Prior to 2001, the federal estate tax applied to any estates over $675,000 per person.  Therefore, many people, and most doctors, were affected by an estate tax at rates that could quickly grow up to the maximum estate tax rate of 55%.  One common estate planning strategy used to minimize tax liability was to set up trusts that were known as A-B Trusts or Credit Shelter Trusts.  A married couple’s assets were placed into a trust and, upon the first spouse’s death, the assets in the trust were divided, with part going into an irrevocable trust (the “Decedent’s Trust”), part going into a revocable trust for the survivor’s benefit (the “Survivor’s Trust”).

An A-B Trust allows a married couple to avoid getting hit with the estate tax twice, when each of the spouses passes away, and it allows a married couple to maximize their estate tax exemptions.  However, A-B trusts can be cumbersome, as the surviving spouse does not have unfettered access to the funds in the Decedent’s Trust.  The surviving spouse is often the trustee of the Decedent’s Trust and must first segregate the assets into the two trusts, then provide accountings to all of the beneficiaries of the trust.  As the trustee, the surviving spouse will also owe fiduciary duties to those beneficiaries, and litigation between the surviving spouse and the beneficiaries, usually the couple’s children, over the use of the trust’s assets is not uncommon.

Recent Developments

Beginning in 2001, as part of an economic stimulus package, Congress passed a series of tax cuts, one of which gradually raised the threshold at which the estate tax would kick in from $1 million in 2002, up to $3.5 million in 2009.  In 2010, the federal estate tax was repealed in its entirety, meaning that if you passed away in 2010, you paid no estate tax, regardless of the size of your estate.

Congress re-imposed the tax in 2011, but set the threshold at $5 million per person, to be indexed for inflation, and allow a surviving spouse to transfer any unused exemption amount from the deceased spouse’s estate.  For 2016, the threshold at which the estate tax kicks in is $5.45 million.  Therefore, a married couple can pass on nearly $11 million to their heirs without paying any federal tax.  Additionally, the top tax rate for estates over the threshold has been reduced from 55% to 40%.
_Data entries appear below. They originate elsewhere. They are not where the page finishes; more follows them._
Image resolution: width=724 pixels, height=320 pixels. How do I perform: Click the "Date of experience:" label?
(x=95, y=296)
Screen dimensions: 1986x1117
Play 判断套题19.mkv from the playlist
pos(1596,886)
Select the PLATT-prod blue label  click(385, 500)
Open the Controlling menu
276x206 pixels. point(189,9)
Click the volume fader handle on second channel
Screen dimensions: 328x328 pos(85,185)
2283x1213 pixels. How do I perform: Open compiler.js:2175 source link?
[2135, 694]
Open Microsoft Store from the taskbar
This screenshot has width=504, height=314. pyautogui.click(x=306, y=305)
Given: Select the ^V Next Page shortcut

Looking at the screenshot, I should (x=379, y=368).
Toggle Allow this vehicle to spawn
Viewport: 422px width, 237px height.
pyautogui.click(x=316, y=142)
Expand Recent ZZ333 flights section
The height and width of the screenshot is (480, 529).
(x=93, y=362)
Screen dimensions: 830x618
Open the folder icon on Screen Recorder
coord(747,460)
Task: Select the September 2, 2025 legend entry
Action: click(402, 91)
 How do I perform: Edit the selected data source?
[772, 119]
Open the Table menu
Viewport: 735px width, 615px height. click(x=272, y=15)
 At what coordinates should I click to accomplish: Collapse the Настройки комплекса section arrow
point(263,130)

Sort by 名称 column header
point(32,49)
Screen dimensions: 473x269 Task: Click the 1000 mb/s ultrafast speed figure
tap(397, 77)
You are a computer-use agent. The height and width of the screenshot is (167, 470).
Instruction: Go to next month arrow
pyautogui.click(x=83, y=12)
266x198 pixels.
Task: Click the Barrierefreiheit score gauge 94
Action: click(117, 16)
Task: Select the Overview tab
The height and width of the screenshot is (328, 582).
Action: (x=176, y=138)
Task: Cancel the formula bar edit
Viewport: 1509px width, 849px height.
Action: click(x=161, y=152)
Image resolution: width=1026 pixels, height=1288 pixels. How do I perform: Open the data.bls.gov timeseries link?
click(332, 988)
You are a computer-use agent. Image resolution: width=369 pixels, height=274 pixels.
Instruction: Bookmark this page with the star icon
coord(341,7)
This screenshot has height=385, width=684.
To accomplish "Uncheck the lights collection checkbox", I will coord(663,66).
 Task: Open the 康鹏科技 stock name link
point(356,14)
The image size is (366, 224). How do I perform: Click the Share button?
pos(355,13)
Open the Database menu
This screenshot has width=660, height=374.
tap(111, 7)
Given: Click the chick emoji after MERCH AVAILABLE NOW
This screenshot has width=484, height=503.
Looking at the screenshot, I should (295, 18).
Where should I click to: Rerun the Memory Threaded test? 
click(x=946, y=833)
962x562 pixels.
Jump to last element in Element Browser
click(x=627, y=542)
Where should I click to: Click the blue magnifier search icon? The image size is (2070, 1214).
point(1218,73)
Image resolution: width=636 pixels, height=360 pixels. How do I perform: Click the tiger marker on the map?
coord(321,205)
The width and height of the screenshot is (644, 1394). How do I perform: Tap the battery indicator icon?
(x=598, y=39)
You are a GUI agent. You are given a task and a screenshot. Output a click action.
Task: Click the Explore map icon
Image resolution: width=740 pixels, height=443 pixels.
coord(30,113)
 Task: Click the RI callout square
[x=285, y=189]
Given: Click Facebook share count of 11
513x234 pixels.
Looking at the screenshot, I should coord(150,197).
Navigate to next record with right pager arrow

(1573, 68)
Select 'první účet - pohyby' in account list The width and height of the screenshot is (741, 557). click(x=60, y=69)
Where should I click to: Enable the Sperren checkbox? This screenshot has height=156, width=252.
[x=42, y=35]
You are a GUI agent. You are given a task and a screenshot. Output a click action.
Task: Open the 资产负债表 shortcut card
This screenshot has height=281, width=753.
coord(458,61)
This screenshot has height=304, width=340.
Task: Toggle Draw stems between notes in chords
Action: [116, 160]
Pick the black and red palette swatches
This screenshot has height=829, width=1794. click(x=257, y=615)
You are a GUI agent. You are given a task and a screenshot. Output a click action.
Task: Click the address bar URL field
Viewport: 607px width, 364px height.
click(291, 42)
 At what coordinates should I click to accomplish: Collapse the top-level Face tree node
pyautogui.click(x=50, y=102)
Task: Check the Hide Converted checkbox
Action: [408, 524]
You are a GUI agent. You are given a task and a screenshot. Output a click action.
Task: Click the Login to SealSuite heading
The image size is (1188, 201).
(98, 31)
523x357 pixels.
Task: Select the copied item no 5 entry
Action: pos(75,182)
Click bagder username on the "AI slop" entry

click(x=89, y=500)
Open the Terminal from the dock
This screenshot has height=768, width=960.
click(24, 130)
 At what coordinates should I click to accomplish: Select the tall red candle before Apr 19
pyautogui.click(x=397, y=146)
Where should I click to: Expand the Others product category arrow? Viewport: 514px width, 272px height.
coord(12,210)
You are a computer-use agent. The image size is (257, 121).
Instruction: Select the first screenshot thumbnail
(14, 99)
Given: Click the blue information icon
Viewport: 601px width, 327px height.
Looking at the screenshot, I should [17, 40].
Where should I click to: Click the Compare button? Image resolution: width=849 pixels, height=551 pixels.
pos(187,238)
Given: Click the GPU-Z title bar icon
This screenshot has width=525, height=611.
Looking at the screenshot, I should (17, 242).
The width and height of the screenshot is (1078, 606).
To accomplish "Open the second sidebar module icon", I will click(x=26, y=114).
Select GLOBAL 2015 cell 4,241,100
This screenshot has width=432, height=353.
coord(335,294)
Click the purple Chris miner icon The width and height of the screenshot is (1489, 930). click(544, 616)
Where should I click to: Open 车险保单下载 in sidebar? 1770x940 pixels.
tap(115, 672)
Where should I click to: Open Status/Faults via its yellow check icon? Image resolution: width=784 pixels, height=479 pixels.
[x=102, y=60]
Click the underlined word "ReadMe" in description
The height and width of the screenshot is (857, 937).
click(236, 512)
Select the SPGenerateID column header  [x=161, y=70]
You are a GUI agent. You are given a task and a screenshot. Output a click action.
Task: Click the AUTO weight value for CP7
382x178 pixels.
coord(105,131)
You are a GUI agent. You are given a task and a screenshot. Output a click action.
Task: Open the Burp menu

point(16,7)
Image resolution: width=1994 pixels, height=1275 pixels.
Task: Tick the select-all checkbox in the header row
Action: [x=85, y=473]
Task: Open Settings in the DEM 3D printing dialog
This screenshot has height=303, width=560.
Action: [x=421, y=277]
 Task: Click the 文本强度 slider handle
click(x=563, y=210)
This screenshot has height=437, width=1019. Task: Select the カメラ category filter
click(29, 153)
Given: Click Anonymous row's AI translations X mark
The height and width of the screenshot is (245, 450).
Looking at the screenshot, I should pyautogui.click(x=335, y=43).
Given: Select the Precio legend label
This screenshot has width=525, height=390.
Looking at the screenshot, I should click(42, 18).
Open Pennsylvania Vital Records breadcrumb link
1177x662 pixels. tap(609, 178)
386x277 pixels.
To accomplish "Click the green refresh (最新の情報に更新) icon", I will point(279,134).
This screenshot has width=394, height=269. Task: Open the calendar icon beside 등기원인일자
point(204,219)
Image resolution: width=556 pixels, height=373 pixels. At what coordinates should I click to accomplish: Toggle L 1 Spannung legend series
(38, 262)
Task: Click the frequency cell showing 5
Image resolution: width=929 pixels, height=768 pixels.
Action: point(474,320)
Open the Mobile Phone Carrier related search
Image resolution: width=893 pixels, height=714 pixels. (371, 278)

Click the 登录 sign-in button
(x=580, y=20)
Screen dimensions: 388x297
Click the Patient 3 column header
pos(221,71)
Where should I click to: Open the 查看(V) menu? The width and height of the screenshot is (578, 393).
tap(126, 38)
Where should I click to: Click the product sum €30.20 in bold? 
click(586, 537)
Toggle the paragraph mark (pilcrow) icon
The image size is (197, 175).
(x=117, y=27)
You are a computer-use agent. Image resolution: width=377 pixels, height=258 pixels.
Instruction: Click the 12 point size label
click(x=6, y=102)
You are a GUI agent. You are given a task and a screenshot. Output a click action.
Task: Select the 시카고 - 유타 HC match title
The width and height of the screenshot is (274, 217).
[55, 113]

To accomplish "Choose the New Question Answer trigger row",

The tax code also allows for portability of the first spouse to die’s exemption through the Deceased Spousal Unused Exclusion Amount (“DSUEA”).  This allows the surviving spouse to use whatever amount remained from the first spouse to die’s estate tax exclusion to increase his or her own exclusion.

The Landscape Today

For many physicians and dentists, the changes in the tax code over the last ten years have rendered the A-B trusts obsolete.  The main purpose of setting up an A-B trust, to minimize the estate tax burden on your heirs after your passing, can be achieved without the burdens of creating separate trusts and imposing fiduciary duties on the surviving spouse.

Having said that, revocable living trusts are still an essential part of an estate planning portfolio.  There also may be reasons in your particular case to keep an A-B trust in place.  Therefore, if you have an A-B trust, and neither spouse has passed away yet, you may want to consult with an attorney to determine whether to amend or revoke the trust.